§ 과제 목표:
자료의 맨 처음부터 "point(2387,121)"가 들어 있는 줄까지, 그 줄을 포함한 모든 줄을 한 글자도 바꾸지 말고 그대로 옮겨 적으십시오.

데이터셋 항목:
%%

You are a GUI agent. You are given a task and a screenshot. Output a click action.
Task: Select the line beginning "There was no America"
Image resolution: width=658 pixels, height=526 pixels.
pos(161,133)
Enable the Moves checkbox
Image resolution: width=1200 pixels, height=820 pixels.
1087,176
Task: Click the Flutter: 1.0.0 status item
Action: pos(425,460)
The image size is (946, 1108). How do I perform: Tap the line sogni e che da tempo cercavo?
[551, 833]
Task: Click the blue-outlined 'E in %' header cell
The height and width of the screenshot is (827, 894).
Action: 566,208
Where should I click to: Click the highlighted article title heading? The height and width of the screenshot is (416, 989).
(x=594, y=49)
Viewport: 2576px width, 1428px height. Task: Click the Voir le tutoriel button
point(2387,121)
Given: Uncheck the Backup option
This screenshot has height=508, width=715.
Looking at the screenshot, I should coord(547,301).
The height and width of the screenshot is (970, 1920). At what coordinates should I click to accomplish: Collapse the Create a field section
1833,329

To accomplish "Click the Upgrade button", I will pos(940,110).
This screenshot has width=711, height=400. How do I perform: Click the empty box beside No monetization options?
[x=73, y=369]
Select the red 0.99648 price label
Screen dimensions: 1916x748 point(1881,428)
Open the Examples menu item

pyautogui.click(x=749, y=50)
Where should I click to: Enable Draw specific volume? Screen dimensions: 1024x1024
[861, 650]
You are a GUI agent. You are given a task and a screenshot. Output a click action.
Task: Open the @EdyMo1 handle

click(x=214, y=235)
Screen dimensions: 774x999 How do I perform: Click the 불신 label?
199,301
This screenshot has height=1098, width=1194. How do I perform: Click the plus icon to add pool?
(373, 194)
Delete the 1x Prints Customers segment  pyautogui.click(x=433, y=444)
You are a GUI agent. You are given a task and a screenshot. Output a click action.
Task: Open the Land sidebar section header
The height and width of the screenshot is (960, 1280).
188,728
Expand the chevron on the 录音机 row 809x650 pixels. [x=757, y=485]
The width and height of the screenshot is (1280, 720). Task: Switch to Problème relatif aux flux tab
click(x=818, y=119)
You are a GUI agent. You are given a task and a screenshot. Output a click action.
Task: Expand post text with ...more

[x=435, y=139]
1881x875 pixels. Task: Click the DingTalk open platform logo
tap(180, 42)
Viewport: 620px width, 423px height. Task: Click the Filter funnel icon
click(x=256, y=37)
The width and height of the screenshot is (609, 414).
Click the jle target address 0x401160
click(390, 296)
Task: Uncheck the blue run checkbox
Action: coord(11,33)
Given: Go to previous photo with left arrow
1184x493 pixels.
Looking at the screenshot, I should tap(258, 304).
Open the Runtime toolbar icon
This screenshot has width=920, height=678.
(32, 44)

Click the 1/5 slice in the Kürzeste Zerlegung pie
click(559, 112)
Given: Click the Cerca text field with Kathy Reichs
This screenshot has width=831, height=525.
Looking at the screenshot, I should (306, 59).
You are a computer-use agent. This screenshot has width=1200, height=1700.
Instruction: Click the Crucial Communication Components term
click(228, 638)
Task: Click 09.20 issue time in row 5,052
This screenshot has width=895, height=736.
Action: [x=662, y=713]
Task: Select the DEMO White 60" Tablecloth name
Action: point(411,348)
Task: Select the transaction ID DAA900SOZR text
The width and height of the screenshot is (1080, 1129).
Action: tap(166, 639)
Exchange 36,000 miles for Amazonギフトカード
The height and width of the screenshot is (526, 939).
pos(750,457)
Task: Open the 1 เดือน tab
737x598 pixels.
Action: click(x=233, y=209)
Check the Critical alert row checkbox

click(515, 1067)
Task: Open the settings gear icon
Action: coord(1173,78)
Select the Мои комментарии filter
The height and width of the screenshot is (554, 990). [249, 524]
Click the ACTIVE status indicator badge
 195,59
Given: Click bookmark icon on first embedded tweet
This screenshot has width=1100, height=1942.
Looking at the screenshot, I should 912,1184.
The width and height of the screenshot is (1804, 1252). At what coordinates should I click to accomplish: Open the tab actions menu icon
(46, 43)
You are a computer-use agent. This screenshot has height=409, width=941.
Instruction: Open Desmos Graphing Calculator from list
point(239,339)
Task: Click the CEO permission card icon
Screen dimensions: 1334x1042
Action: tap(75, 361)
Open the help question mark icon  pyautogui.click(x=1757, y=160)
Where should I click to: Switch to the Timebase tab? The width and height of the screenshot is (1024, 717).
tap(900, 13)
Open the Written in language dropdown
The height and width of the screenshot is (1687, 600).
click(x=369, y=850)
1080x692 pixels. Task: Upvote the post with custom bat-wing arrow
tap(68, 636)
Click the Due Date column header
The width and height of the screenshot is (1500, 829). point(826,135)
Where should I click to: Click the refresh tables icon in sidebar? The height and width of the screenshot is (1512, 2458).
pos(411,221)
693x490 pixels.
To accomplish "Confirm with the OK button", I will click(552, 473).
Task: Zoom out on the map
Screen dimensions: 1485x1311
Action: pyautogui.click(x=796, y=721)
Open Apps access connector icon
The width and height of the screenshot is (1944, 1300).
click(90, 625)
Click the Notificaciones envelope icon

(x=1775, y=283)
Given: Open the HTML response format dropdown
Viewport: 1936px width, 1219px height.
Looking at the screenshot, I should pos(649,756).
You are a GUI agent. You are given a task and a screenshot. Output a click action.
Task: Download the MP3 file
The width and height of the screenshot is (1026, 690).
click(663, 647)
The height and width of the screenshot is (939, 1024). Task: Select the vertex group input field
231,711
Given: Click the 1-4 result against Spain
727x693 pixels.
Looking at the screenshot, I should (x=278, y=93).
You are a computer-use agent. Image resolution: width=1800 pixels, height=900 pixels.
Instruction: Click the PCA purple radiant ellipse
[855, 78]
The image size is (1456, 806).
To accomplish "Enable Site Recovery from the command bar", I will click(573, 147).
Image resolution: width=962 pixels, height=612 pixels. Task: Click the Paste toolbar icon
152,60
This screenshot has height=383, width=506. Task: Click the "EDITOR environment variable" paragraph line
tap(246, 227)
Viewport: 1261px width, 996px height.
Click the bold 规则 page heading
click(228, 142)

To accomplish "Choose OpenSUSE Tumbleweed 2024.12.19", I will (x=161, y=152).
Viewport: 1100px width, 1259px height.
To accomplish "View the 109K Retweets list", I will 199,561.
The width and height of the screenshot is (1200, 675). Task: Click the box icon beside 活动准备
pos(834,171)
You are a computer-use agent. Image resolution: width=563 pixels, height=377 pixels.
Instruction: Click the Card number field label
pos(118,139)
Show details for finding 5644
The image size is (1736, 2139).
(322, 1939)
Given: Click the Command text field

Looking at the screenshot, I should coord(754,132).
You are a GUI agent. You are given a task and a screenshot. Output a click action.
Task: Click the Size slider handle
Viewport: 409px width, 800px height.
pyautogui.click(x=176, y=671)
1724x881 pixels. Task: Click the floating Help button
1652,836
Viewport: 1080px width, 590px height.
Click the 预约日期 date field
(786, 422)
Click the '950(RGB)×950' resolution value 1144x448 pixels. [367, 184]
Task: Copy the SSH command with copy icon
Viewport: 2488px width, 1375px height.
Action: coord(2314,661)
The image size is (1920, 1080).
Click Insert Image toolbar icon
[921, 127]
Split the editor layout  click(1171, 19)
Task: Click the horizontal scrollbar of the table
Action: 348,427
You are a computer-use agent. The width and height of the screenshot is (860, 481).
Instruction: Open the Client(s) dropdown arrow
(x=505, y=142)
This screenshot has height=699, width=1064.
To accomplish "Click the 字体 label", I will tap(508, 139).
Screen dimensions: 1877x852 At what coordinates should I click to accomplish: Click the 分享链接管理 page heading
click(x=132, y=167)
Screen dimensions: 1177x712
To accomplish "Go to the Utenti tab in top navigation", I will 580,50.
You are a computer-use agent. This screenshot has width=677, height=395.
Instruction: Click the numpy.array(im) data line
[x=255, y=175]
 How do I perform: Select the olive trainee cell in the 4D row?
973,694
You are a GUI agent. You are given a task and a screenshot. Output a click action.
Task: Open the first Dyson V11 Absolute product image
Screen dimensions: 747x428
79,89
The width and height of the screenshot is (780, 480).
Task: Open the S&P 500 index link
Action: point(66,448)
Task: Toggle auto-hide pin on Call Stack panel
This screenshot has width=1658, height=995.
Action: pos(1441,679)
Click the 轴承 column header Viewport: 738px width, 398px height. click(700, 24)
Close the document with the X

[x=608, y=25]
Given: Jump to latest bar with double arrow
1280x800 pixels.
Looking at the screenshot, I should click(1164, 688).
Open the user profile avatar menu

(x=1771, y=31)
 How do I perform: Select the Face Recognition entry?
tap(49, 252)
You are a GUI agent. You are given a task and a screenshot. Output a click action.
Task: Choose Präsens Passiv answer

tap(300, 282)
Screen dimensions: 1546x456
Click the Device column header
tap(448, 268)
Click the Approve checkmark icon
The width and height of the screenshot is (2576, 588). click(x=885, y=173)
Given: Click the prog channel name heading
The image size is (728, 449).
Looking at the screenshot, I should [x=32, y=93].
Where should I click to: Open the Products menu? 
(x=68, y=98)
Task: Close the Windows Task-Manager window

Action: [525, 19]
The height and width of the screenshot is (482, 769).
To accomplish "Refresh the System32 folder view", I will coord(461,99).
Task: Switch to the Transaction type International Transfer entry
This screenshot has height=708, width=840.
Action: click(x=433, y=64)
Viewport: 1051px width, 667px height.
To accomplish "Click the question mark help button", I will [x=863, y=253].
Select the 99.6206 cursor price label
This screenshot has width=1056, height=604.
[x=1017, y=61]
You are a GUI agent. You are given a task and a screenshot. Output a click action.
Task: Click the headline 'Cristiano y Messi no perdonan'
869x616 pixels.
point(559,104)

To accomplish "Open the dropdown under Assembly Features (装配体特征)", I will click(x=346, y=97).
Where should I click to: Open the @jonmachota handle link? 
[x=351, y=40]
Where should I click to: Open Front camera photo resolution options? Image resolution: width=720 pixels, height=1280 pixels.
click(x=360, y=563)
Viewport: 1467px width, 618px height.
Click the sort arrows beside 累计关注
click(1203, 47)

%%

§ 문제 해결:
You are a GUI agent. You are given a task and a screenshot. Output a click action.
Task: Select the line beginning "There was no America"
Image resolution: width=658 pixels, height=526 pixels.
pos(161,133)
Enable the Moves checkbox
Image resolution: width=1200 pixels, height=820 pixels.
1087,176
Task: Click the Flutter: 1.0.0 status item
Action: pos(425,460)
The image size is (946, 1108). How do I perform: Tap the line sogni e che da tempo cercavo?
[551, 833]
Task: Click the blue-outlined 'E in %' header cell
The height and width of the screenshot is (827, 894).
Action: 566,208
Where should I click to: Click the highlighted article title heading? The height and width of the screenshot is (416, 989).
(x=594, y=49)
Viewport: 2576px width, 1428px height. Task: Click the Voir le tutoriel button
point(2387,121)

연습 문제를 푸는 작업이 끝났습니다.